● **WORK ITEM**
The complete listing that follows is to be set down again, exactly as it appears.
::: DATA EXCERPTS
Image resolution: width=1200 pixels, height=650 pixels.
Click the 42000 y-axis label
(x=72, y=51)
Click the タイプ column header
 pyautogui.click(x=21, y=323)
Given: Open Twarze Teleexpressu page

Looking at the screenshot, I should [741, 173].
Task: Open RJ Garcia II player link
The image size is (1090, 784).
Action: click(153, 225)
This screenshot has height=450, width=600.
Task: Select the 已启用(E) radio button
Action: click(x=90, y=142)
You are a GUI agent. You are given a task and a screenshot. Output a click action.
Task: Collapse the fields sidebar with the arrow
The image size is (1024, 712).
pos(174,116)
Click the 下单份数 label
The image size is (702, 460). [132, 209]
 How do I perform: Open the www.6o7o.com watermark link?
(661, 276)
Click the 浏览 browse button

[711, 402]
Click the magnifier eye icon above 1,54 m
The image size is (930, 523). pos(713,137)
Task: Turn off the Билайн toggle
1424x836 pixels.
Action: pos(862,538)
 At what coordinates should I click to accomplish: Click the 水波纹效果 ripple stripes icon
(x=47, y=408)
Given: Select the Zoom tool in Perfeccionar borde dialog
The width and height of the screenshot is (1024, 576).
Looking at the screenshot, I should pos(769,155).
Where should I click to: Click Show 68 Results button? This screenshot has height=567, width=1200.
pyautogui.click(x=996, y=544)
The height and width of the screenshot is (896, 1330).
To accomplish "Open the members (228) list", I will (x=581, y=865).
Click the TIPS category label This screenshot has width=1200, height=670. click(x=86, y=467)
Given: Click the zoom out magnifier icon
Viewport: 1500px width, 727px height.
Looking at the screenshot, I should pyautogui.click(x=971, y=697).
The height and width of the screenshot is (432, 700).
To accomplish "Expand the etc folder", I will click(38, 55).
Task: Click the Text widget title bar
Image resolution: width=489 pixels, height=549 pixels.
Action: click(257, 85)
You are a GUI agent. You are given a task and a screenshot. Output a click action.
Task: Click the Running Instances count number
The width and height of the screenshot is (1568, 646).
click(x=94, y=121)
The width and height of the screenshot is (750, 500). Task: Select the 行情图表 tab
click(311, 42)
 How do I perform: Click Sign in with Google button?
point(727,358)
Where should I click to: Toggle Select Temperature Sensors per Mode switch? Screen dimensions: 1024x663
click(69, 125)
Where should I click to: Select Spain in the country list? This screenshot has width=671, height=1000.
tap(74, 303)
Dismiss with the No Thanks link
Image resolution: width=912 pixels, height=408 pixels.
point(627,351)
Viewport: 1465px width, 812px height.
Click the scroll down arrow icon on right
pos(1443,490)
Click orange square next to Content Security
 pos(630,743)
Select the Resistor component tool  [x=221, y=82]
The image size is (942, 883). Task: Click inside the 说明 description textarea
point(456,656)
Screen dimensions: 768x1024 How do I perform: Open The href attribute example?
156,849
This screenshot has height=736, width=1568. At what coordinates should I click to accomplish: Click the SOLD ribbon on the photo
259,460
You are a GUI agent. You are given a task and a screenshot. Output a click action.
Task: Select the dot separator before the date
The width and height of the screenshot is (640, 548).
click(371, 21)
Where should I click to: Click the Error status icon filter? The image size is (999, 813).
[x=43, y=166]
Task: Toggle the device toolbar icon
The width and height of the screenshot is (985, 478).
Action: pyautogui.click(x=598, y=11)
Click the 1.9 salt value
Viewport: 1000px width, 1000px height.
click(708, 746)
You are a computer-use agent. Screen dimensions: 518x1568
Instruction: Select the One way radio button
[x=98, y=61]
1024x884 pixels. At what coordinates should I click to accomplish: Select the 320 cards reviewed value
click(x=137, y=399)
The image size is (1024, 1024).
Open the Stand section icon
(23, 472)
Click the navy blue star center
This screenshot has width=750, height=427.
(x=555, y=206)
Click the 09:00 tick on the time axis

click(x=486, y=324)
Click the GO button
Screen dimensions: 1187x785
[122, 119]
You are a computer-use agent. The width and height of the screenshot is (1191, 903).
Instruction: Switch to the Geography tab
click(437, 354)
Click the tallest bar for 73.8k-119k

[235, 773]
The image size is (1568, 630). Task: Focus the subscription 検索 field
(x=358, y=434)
::::::
● **PROBLEM SOLUTION**
Image resolution: width=1200 pixels, height=650 pixels.
Click the 42000 y-axis label
(x=72, y=51)
Click the タイプ column header
 pyautogui.click(x=21, y=323)
Given: Open Twarze Teleexpressu page

Looking at the screenshot, I should [741, 173].
Task: Open RJ Garcia II player link
The image size is (1090, 784).
Action: click(153, 225)
This screenshot has height=450, width=600.
Task: Select the 已启用(E) radio button
Action: click(x=90, y=142)
You are a GUI agent. You are given a task and a screenshot. Output a click action.
Task: Collapse the fields sidebar with the arrow
The image size is (1024, 712).
pos(174,116)
Click the 下单份数 label
The image size is (702, 460). [132, 209]
 How do I perform: Open the www.6o7o.com watermark link?
(661, 276)
Click the 浏览 browse button

[711, 402]
Click the magnifier eye icon above 1,54 m
The image size is (930, 523). pos(713,137)
Task: Turn off the Билайн toggle
1424x836 pixels.
Action: pos(862,538)
 At what coordinates should I click to accomplish: Click the 水波纹效果 ripple stripes icon
(x=47, y=408)
Given: Select the Zoom tool in Perfeccionar borde dialog
The width and height of the screenshot is (1024, 576).
Looking at the screenshot, I should pos(769,155).
Where should I click to: Click Show 68 Results button? This screenshot has height=567, width=1200.
pyautogui.click(x=996, y=544)
The height and width of the screenshot is (896, 1330).
To accomplish "Open the members (228) list", I will (x=581, y=865).
Click the TIPS category label This screenshot has width=1200, height=670. click(x=86, y=467)
Given: Click the zoom out magnifier icon
Viewport: 1500px width, 727px height.
Looking at the screenshot, I should pyautogui.click(x=971, y=697).
The height and width of the screenshot is (432, 700).
To accomplish "Expand the etc folder", I will click(38, 55).
Task: Click the Text widget title bar
Image resolution: width=489 pixels, height=549 pixels.
Action: click(257, 85)
You are a GUI agent. You are given a task and a screenshot. Output a click action.
Task: Click the Running Instances count number
The width and height of the screenshot is (1568, 646).
click(x=94, y=121)
The width and height of the screenshot is (750, 500). Task: Select the 行情图表 tab
click(311, 42)
 How do I perform: Click Sign in with Google button?
point(727,358)
Where should I click to: Toggle Select Temperature Sensors per Mode switch? Screen dimensions: 1024x663
click(69, 125)
Where should I click to: Select Spain in the country list? This screenshot has width=671, height=1000.
tap(74, 303)
Dismiss with the No Thanks link
Image resolution: width=912 pixels, height=408 pixels.
point(627,351)
Viewport: 1465px width, 812px height.
Click the scroll down arrow icon on right
pos(1443,490)
Click orange square next to Content Security
 pos(630,743)
Select the Resistor component tool  [x=221, y=82]
The image size is (942, 883). Task: Click inside the 说明 description textarea
point(456,656)
Screen dimensions: 768x1024 How do I perform: Open The href attribute example?
156,849
This screenshot has height=736, width=1568. At what coordinates should I click to accomplish: Click the SOLD ribbon on the photo
259,460
You are a GUI agent. You are given a task and a screenshot. Output a click action.
Task: Select the dot separator before the date
The width and height of the screenshot is (640, 548).
click(371, 21)
Where should I click to: Click the Error status icon filter? The image size is (999, 813).
[x=43, y=166]
Task: Toggle the device toolbar icon
The width and height of the screenshot is (985, 478).
Action: pyautogui.click(x=598, y=11)
Click the 1.9 salt value
Viewport: 1000px width, 1000px height.
click(708, 746)
You are a computer-use agent. Screen dimensions: 518x1568
Instruction: Select the One way radio button
[x=98, y=61]
1024x884 pixels. At what coordinates should I click to accomplish: Select the 320 cards reviewed value
click(x=137, y=399)
The image size is (1024, 1024).
Open the Stand section icon
(23, 472)
Click the navy blue star center
This screenshot has width=750, height=427.
(x=555, y=206)
Click the 09:00 tick on the time axis

click(x=486, y=324)
Click the GO button
Screen dimensions: 1187x785
[122, 119]
You are a computer-use agent. The width and height of the screenshot is (1191, 903).
Instruction: Switch to the Geography tab
click(437, 354)
Click the tallest bar for 73.8k-119k

[235, 773]
The image size is (1568, 630). Task: Focus the subscription 検索 field
(x=358, y=434)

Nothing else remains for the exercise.